Cet évènement avait pour objet d’analyser un nouveau volet du droit des sûretés : les sûretés portant sur des biens ou droits incorporels, tels que les créances, les valeurs mobilières, les titres intermédiés ou les brevets, les droits d’auteur, les marques de commerce ou l’achalandage.
Ces dernières années, le droit des sûretés français — par le jeu de l’Ordonnance no 2006-346 du 23 mars 2006 relative aux sûretés, J.O. 24 mars 2006, p. 4475 — et le droit des sûretés québécois — par l’insertion de nouvelles dispositions dans le Code civil du Québec en 2008 et en 2015 — ont subi des modifications importantes. Il était alors venu le temps pour les universitaires, notamment québécois, d’ouvrir le champ à des réflexions critiques sur des dispositions légales souvent adoptées selon le calendrier politique et en dehors de toute analyse doctrinale.

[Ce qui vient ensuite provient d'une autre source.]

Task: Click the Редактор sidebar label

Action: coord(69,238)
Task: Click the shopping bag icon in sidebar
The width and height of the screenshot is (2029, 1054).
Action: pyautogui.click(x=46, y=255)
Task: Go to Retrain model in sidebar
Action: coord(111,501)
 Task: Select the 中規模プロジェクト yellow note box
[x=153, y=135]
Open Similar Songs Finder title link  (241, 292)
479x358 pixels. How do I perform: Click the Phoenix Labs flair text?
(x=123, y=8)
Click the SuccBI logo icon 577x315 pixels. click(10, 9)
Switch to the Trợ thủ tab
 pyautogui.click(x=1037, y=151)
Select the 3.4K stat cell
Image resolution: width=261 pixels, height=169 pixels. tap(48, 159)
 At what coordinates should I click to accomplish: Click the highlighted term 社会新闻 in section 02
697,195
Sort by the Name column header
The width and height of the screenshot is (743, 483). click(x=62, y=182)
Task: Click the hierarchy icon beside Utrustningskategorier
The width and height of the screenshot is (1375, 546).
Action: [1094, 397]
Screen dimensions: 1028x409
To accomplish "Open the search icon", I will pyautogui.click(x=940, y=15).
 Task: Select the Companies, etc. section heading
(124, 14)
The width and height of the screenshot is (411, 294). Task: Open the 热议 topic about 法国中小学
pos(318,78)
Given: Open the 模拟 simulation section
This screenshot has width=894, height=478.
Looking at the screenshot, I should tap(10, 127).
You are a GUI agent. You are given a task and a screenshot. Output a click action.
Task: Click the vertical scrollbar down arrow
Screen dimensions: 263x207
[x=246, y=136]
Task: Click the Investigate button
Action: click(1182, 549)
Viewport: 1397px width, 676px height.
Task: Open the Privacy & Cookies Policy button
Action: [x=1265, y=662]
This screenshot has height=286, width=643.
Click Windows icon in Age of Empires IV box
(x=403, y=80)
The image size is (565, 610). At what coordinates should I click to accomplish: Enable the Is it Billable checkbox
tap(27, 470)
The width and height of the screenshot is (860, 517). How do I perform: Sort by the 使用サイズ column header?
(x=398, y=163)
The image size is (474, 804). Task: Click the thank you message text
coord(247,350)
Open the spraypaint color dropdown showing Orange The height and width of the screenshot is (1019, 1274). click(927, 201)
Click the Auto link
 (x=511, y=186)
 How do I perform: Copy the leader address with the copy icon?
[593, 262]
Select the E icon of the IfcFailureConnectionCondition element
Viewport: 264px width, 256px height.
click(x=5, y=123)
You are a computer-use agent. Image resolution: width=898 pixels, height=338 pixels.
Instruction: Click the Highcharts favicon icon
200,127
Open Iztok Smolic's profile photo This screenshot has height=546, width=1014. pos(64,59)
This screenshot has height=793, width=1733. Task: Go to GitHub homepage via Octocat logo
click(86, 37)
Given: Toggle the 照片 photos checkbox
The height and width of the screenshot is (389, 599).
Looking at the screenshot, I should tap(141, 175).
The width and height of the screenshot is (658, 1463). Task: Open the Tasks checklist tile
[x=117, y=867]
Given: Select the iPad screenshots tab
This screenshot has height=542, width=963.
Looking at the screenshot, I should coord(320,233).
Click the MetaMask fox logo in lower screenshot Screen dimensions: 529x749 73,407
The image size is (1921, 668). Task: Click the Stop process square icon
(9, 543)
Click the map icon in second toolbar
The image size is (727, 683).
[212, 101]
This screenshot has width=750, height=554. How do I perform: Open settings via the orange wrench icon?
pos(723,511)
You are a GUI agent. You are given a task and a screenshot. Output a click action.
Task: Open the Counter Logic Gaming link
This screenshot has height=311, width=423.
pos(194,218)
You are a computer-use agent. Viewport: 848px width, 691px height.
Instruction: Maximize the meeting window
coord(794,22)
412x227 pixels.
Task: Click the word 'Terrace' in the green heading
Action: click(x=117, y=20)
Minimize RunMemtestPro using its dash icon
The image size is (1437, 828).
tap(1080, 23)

À cet égard, le texte de notre collègue Christophe Albiges démontre clairement la complexité et la diversité des règles françaises quant à la constitution, à l’opposabilité et à la réalisation des sûretés portant sur les biens incorporels. Cet éparpillement des règles législatives au sein des multiples codes français (Code civil, Code de commerce, Code monétaire et financier, Code de la propriété intellectuelle, Code du cinéma et de l’image animée), maintes fois dénoncé par la doctrine contemporaine, diminue son attractivité à l’égard tant des particuliers que des entreprises françaises et mêmes étrangères. Le constat français est patent : l’hétérogénéité des différentes opérations portant sur des richesses immatérielles susceptibles d’être valorisées contribue à limiter l’efficacité du système des sûretés mobilières incorporelles. Le professeur Albiges, à l’aune d’un travail de droit comparé avec d’autres législations étrangères comme celles du Québec, de la Roumanie ou de la Belgique, préconise pour la France un régime de base complété par des dispositions spécifiques propres à certaines sûretés incorporelles. Insuffler une cohérence à la fois globale et interne serait le leitmotiv pour une nouvelle réforme française du droit des sûretés.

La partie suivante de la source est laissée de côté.